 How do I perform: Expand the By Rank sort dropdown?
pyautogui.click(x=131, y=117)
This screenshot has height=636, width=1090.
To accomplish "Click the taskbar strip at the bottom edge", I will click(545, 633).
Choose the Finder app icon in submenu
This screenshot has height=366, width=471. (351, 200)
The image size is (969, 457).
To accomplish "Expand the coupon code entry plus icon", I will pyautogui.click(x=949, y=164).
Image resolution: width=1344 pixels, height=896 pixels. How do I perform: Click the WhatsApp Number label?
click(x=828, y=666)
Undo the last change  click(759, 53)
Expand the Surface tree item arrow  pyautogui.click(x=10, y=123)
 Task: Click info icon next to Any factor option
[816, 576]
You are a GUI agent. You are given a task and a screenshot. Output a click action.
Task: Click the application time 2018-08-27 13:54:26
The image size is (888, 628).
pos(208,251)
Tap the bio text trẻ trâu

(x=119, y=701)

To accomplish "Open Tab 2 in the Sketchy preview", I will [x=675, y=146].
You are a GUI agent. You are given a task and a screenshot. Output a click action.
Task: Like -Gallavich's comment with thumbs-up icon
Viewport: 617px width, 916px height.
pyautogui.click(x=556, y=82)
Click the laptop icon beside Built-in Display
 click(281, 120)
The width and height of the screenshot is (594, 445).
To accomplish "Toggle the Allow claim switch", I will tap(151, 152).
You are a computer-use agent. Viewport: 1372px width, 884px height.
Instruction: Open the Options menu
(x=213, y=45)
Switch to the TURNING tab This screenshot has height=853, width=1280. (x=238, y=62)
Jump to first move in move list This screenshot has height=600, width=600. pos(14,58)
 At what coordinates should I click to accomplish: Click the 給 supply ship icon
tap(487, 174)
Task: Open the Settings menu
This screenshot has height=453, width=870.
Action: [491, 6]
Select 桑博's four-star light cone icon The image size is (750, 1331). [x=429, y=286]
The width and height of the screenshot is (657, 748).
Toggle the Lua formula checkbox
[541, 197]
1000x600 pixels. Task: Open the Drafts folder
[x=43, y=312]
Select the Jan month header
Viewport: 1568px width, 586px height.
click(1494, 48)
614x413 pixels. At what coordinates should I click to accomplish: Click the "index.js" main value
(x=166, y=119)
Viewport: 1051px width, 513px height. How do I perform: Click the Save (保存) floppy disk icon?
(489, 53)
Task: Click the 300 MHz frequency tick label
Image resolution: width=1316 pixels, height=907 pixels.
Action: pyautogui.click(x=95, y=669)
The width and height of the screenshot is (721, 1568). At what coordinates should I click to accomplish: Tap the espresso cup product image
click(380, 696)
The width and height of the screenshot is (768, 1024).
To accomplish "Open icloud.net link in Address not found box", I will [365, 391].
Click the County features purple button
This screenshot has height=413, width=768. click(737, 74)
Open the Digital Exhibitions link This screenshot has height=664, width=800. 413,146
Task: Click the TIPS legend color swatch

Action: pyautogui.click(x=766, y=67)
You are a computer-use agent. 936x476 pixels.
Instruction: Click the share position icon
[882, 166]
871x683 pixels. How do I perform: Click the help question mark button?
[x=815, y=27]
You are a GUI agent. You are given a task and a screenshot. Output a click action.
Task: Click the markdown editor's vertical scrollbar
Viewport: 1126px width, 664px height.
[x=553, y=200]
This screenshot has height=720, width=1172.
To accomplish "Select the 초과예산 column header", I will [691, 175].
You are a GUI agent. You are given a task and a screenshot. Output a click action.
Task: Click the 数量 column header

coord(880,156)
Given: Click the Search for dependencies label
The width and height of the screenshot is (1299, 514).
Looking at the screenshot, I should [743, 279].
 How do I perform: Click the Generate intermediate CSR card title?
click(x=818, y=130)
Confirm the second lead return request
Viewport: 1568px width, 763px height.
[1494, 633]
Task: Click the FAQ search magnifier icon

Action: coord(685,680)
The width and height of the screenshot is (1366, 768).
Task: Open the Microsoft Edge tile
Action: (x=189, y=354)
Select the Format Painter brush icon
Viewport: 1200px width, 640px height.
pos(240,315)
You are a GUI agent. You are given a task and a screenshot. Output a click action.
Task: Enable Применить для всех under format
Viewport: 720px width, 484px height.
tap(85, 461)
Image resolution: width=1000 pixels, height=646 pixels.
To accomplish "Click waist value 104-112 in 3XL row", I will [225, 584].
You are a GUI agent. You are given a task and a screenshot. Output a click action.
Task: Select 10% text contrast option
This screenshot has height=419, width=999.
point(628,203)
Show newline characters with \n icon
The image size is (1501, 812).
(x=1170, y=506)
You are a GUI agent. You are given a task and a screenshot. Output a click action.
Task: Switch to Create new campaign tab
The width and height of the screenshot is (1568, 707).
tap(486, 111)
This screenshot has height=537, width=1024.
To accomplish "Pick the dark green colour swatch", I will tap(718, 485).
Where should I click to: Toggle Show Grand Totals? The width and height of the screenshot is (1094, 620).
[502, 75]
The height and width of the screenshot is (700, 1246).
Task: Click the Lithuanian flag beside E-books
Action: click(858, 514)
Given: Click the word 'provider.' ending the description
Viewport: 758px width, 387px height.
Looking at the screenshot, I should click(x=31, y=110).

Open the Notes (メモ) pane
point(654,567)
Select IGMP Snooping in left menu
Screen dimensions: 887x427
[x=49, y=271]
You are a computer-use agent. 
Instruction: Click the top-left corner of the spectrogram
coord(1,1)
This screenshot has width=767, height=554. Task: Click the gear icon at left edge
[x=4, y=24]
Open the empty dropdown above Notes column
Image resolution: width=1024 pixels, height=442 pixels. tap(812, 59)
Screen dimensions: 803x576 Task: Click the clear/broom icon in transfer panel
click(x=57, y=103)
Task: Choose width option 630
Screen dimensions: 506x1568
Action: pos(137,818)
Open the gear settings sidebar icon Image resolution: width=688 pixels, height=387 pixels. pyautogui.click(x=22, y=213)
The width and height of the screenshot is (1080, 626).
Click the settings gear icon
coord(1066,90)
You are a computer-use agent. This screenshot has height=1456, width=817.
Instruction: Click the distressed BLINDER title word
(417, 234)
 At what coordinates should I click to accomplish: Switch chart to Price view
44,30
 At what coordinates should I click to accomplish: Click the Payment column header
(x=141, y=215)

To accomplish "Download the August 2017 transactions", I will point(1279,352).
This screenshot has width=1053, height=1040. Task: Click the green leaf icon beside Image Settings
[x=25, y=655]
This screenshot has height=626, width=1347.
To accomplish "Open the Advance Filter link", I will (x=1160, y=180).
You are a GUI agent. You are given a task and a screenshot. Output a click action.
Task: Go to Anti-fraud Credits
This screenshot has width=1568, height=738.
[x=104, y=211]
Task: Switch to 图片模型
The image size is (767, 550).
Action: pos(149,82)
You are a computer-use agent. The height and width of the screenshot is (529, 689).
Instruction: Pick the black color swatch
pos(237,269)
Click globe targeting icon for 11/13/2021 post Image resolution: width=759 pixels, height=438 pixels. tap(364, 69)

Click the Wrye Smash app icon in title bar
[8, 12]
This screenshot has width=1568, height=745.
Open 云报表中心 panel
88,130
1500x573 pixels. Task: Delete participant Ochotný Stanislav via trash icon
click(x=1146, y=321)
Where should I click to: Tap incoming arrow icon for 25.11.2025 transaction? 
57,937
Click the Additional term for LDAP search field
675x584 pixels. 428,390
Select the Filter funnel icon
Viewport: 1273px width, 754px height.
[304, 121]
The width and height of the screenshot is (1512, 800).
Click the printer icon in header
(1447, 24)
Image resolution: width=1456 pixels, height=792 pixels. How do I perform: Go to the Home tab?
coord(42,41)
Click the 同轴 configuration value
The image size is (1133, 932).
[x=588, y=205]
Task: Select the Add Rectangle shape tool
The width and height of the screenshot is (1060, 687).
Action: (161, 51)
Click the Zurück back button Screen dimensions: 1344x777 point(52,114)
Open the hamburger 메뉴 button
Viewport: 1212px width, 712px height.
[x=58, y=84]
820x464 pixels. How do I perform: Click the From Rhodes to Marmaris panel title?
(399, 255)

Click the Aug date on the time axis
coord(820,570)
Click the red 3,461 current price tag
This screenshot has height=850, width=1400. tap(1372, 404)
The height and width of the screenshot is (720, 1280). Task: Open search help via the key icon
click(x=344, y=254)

> [EXERCISE INSTRUCTIONS]: Using the records above, copy word for word the line with "Select 桑博's four-star", the line with "Select the Jan month header", and every line between them.

> [TASK ANSWER]:
Select 桑博's four-star light cone icon The image size is (750, 1331). [x=429, y=286]
The width and height of the screenshot is (657, 748).
Toggle the Lua formula checkbox
[541, 197]
1000x600 pixels. Task: Open the Drafts folder
[x=43, y=312]
Select the Jan month header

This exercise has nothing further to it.